> **Passage provided**:
--- start ---

The differences between script and screen are readily apparent here.  Whether it is Hooper or Spielberg's modifications is anyone's guess, but both Spielberg and Hooper must have been present mapping out the chaos that is ensuing in these shots.  Did you know that once the Freelings drive away from the house, there is supposed to be an extended sequence of the Freeling car being harangued by numerous obstacles, such as a corpse popping out of the middle of the cracking road, and that the vision of the house imploding was supposed to be seen from Steven's POV further down the street?  Whose decision it was to streamline the sequence and remove this identification with Steven is, again, only up for speculation, but anonymizing characters rather than insisting on an abundance of POV and audience identification techniques is much more aligned with Hooper than it is to Spielberg.  Spielberg surely was present to make sure the intensive corpse-launching stunts were up to snuff, but the overall direction this scene eventually took points to Hooper's influence.  There is some hints of Spielberg's sense of staging being utilized to map out Teague and Steven's spatial relationship, such as when they converge so that Steven could scream at Teague about the headstones, and a BTS photo exists of Spielberg directing Craig T. Nelson as he holds James Karen by the lapels, but one can interpret this as Spielberg merely assisting on a chaotic and heavy-loaded day on the set while Hooper was off actually determining how the scene was to play out.  Perhaps Spielberg was merely making a suggestion about Nelson and Karen's tete-a-tete while Hooper was just outside the frame of the photo, having just determined all the factors that go against Spielberg's initial vision of the scene.  The differences are that consequential to the ultimate tone of the scene.  The framing of each shot is that Hooperian, while the only Spielbergian tic slipping in is Karen axially sliding into the frame just as Nelson spots him and grabs him.  But Nelson and Karen were never supposed to even touch each other, according to the shooting script.  Regardless of who determined these alterations, the Hooper-style framing gives it a particularly matter-of-fact intensity that Spielberg would probably dilute with grandiose orchestrations (especially if Dana was to be present earlier in the scene).

Anyway, the point of this post is that this sequence was shot in the first week, the supposed week when Spielberg was more hands on than Hooper probably might have wanted.  Thus the sneaking in of the Spielbergian tic every now and then.  But it makes sense, as the integral nature of mechanical and pyrotechnical stunts in a practical location would make the experienced heavyweight producer's presence required with the admitted FX neophyte Hooper as the director.  Thus, more misconceptions could be made, Spielberg's intense focus on the pulling off of the sequence's expensive effects making it seem like a set that was his rather than Hooper's.  But the conversation between the two filmmakers was surely happening, evidenced in the streamlining and making more intimately intense the construction of the scene - a Hooperian trait.  Whatever point Spielberg may have approached an actor and commandeered the set-up of one of the scene's exploding rigs, the sequence construction itself shows Hooper's uniquely simple yet vivid style determining the direction the scene ultimately takes, further evinced by the stark differences from the script and the tone of the script.

--- end ---

> **Records shown**:

--- start ---

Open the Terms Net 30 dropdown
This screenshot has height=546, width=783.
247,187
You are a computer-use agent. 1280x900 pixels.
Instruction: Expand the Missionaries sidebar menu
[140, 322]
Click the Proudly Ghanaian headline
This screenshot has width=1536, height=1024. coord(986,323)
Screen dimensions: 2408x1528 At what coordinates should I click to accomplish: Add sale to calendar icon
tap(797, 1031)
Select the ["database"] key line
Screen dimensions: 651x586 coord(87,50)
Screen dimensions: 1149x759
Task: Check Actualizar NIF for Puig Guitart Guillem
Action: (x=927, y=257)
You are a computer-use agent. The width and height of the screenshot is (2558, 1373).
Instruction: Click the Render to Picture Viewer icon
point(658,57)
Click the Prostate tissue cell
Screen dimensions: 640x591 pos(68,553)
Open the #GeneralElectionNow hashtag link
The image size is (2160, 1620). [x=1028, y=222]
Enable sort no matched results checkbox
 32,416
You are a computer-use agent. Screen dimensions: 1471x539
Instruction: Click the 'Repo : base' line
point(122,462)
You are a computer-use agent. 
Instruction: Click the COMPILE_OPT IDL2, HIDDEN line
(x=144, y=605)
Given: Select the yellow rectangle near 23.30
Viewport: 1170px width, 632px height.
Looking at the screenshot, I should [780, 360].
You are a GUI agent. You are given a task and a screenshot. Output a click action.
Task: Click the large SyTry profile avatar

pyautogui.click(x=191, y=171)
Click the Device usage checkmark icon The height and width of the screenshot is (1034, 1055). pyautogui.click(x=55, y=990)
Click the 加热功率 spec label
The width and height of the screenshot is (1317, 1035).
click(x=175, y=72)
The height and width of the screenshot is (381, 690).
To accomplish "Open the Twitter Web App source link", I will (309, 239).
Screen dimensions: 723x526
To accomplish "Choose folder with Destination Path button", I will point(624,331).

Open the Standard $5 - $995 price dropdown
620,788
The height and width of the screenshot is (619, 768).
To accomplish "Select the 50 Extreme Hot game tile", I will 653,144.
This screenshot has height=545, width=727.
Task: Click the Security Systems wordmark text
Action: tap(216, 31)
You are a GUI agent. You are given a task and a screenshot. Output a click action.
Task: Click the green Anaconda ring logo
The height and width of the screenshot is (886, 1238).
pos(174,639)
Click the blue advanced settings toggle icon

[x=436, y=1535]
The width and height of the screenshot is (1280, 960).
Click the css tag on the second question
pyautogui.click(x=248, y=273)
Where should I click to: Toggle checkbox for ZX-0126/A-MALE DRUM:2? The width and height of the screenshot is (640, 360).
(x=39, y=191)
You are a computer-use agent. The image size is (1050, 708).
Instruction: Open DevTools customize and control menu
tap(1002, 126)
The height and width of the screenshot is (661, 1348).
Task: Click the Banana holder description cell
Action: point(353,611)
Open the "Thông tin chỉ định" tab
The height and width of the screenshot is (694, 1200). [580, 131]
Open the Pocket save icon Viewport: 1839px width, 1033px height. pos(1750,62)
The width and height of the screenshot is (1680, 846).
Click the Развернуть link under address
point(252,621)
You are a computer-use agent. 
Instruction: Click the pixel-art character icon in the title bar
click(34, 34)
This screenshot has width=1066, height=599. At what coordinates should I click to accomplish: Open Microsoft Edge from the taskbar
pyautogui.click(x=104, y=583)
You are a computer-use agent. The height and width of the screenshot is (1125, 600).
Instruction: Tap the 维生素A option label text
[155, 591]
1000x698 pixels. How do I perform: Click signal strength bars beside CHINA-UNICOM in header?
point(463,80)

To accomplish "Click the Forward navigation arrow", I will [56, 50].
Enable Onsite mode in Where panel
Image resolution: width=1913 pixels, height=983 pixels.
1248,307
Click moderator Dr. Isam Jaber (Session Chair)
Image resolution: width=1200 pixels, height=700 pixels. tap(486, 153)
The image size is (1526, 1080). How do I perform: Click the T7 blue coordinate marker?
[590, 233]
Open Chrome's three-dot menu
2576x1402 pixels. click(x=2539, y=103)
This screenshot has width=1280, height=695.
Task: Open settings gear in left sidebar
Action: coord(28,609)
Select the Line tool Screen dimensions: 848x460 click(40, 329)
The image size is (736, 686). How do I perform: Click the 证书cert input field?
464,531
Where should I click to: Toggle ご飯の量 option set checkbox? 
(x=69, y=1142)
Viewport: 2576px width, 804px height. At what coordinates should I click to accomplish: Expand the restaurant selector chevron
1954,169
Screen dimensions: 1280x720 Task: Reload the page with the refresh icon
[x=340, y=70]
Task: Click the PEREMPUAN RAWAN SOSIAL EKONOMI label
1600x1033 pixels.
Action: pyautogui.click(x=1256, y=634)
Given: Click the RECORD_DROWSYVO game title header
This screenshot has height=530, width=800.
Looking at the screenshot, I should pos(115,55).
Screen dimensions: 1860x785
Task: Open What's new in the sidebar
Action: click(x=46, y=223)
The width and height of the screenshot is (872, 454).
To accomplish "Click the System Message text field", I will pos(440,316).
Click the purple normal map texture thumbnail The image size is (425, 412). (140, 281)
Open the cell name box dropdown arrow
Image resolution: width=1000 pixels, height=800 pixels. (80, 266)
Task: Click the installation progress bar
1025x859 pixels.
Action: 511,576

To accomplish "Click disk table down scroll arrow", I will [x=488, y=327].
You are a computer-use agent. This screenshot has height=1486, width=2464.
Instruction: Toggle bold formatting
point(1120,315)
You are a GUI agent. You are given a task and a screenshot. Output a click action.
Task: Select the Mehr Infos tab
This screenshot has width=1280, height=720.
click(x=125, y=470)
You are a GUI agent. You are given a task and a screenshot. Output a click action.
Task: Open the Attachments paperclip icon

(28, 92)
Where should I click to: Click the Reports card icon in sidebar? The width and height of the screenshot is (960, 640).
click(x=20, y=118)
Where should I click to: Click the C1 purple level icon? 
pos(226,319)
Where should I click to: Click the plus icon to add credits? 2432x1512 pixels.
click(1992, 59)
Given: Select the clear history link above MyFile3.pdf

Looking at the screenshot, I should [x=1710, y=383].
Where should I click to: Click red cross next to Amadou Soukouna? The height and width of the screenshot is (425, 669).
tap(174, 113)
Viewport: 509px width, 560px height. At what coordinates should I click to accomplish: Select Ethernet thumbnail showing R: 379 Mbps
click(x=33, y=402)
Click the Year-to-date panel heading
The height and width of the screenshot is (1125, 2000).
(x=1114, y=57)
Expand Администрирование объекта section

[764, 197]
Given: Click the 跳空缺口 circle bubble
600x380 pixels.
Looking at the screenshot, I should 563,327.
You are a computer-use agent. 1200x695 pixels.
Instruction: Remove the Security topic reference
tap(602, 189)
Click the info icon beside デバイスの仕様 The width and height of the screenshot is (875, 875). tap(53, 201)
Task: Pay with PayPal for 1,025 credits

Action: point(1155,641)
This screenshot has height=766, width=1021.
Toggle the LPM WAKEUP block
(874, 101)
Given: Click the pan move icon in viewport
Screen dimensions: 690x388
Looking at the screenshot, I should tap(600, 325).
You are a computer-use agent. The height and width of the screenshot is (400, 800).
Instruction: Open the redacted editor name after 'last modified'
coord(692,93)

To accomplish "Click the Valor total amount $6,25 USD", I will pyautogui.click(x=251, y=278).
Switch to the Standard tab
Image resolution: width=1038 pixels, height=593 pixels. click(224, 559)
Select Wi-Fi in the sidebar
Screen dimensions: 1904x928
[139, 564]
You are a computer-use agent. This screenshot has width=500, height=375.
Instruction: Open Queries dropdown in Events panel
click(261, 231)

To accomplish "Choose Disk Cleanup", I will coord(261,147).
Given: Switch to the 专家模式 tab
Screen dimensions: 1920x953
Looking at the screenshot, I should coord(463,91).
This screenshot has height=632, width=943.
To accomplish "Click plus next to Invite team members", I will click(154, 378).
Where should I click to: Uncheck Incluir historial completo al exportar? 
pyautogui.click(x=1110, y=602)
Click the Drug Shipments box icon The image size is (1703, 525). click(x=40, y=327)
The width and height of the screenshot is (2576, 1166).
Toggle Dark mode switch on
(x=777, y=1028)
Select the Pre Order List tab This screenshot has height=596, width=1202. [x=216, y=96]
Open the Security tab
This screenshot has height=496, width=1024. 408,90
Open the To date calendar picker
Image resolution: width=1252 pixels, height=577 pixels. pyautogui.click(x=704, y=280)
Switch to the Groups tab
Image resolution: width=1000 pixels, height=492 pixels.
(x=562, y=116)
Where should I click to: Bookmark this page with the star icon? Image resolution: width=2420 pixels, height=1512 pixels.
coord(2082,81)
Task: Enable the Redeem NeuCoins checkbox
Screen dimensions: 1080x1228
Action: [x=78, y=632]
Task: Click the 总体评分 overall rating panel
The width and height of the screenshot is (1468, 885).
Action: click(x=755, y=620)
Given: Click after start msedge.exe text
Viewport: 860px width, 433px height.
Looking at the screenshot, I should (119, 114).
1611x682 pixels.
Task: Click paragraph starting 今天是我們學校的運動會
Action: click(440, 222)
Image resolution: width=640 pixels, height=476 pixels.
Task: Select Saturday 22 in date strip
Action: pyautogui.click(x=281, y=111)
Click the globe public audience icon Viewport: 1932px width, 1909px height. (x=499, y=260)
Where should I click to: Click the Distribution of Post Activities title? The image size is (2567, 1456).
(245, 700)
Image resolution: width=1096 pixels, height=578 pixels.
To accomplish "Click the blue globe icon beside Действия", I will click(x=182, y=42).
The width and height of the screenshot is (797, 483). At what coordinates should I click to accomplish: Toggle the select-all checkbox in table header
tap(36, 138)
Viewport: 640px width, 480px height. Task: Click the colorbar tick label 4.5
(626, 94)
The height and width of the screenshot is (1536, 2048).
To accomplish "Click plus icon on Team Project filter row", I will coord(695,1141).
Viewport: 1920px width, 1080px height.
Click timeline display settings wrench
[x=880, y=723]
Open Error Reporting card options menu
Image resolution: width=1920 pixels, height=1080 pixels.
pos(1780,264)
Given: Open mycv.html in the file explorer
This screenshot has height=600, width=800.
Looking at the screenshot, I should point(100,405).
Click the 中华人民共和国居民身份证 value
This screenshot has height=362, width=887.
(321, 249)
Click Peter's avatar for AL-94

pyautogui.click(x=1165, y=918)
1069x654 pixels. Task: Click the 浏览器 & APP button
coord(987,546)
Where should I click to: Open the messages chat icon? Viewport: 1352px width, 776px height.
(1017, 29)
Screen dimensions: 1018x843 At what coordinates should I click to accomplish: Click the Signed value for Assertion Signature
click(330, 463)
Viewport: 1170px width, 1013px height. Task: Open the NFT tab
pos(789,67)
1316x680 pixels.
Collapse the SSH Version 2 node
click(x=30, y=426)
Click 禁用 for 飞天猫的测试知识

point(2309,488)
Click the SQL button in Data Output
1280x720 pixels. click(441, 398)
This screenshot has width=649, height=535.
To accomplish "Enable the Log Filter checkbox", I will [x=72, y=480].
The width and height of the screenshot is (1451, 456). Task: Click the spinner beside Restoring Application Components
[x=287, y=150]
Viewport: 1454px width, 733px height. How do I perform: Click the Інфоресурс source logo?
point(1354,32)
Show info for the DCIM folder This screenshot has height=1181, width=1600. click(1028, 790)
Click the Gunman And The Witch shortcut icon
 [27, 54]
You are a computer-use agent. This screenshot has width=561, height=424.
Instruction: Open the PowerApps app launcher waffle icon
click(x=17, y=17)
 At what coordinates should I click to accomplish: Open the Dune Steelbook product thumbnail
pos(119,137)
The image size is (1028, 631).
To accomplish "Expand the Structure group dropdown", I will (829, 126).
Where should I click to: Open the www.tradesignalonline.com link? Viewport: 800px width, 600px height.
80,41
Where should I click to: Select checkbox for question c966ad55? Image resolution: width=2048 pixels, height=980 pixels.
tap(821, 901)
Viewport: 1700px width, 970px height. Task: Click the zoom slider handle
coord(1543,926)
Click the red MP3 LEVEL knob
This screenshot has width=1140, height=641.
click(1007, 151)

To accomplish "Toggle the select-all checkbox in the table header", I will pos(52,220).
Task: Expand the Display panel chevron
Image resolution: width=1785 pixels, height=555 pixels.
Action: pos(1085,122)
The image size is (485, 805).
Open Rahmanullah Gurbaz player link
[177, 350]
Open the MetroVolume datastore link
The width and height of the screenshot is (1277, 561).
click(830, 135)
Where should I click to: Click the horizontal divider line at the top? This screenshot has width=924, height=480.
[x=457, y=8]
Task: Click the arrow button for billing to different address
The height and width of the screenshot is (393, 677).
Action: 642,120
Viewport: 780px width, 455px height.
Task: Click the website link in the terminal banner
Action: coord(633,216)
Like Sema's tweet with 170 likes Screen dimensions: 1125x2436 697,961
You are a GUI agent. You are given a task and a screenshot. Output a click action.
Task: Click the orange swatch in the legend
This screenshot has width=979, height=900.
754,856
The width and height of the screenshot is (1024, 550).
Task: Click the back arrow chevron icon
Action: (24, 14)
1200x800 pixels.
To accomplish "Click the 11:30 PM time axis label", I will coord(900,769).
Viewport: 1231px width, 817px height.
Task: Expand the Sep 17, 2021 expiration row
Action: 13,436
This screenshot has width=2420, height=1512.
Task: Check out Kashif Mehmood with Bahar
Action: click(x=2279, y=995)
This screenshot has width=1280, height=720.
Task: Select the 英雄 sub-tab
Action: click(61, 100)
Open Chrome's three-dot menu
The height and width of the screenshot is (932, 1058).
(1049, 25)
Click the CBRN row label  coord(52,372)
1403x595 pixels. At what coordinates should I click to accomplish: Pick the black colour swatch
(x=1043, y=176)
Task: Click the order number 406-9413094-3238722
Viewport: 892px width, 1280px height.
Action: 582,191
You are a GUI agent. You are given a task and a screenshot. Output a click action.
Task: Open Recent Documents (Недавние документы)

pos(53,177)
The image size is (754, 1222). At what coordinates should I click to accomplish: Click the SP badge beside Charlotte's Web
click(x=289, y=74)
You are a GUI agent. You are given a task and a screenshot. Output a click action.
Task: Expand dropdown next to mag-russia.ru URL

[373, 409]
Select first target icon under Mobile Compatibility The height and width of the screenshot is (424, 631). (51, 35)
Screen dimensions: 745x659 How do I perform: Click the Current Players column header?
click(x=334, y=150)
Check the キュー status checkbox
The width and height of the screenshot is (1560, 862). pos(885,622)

--- end ---

> **Exercise**: Carry on the passage on Hooper's and Spielberg's roles in the scene from its final sentence. The data bear no relation to the passage on Hooper's and Spielberg's roles in the scene.

> **The result**:
A weekend break is taken before they returned on Monday to shoot more of the chaotic destruction of the suburban neighborhood.

Day Six: Just take a look at the description of this day's scenes as planned in the shooting schedule:

Look at the number of "ATMOS" extras: neighborhood kids, the Tuthills, Shaw included.  This spectacle is deliberately denuded in the final film, as if a greater vision was put into play rather than the spectacle of animated extras that is such a Spielberg trope.  Sure, this week and a half of filming may have displayed more a pattern of Spielberg jumping in to impose his creative ideas, but other than those shows of invested creative interest, Hooper must have been just as involved, no matter how heavy-handedly the PR team decided to release only BTS photos of Spielberg.  It's quite a crock.

Why is there no Tuthill in the climax?  Why is there no overturning of the Tuthill VW?  Why is there no Teague being blocked by caskets?  Why is there none of the quirky featuring of side characters that Spielberg was so sure of when he drafted the shooting schedule?  Why is Hooper so inclined to remove sense and narrative involvement and simply focus on the intensity of emotion and the viscera of aesthetics?  What is happening here is the denial of the spectacle and humongous orchestration Spielberg so excels at in the climaxes of Close Encounters and 1941, and rather focusing on the concise excavating of the idea of escape: that is, the Freelings' escape, and Teague's comeuppance, not by random corpses, but by the reckoning of his imploding property.  There need not be any Tuthill slapstick, for the suggestion is already there, the underlining not needed, the relegating them to a punchline deemed unworthy as the suburban excoriation need no straw men, in Hooper's vision of things.

I am aware we have passed the first week, but we are working up to a particular point in the shooting in which things may have come to a head.  So it may have been the first week to week and a half that Spielberg was over-flexing his producer-capacity role.

Day Seven/Eight: More effects and stunt shots for the climax: 1) Diane and the kids racing through rocketing corpses in the side yard; 2) The family (entire family in script, sans Dana in film) rushes into their station wagon and they drive off; 3) Two ILM shots, "Steven's POV of beginning 'implosion'" and a shot holding on the house as Freelings drive off, "hold for consuming implosion."

If Spielberg was throwing around his weight disproportionately in these first days of shooting, it could be because these are effects-heavy shots that were to be shot in a mostly programmatic way, and Hooper did not mind letting Spielberg take charge, so long as he got the basic shots they/he wanted/planned for.  This is to discount the fact the entire idea of the implosion seen from Steven's POV is scrapped entirely, that the two ILM shots (item 3 above) are rethought to concern only Karen's Teague, and Karen is a loyal backer of Hooper in terms of who directed him.  There is also the family's piling into the station wagon, reshuffled so as not to include Dana, and Steven's bit trying with difficulty to find his keys in his pants pockets, paired with an uncannily wry and psychologically unprovoked dolly-in of the camera, not in script, pointing to Hooper's influence as a filmmaker of intensity and inexplicable uncanniness.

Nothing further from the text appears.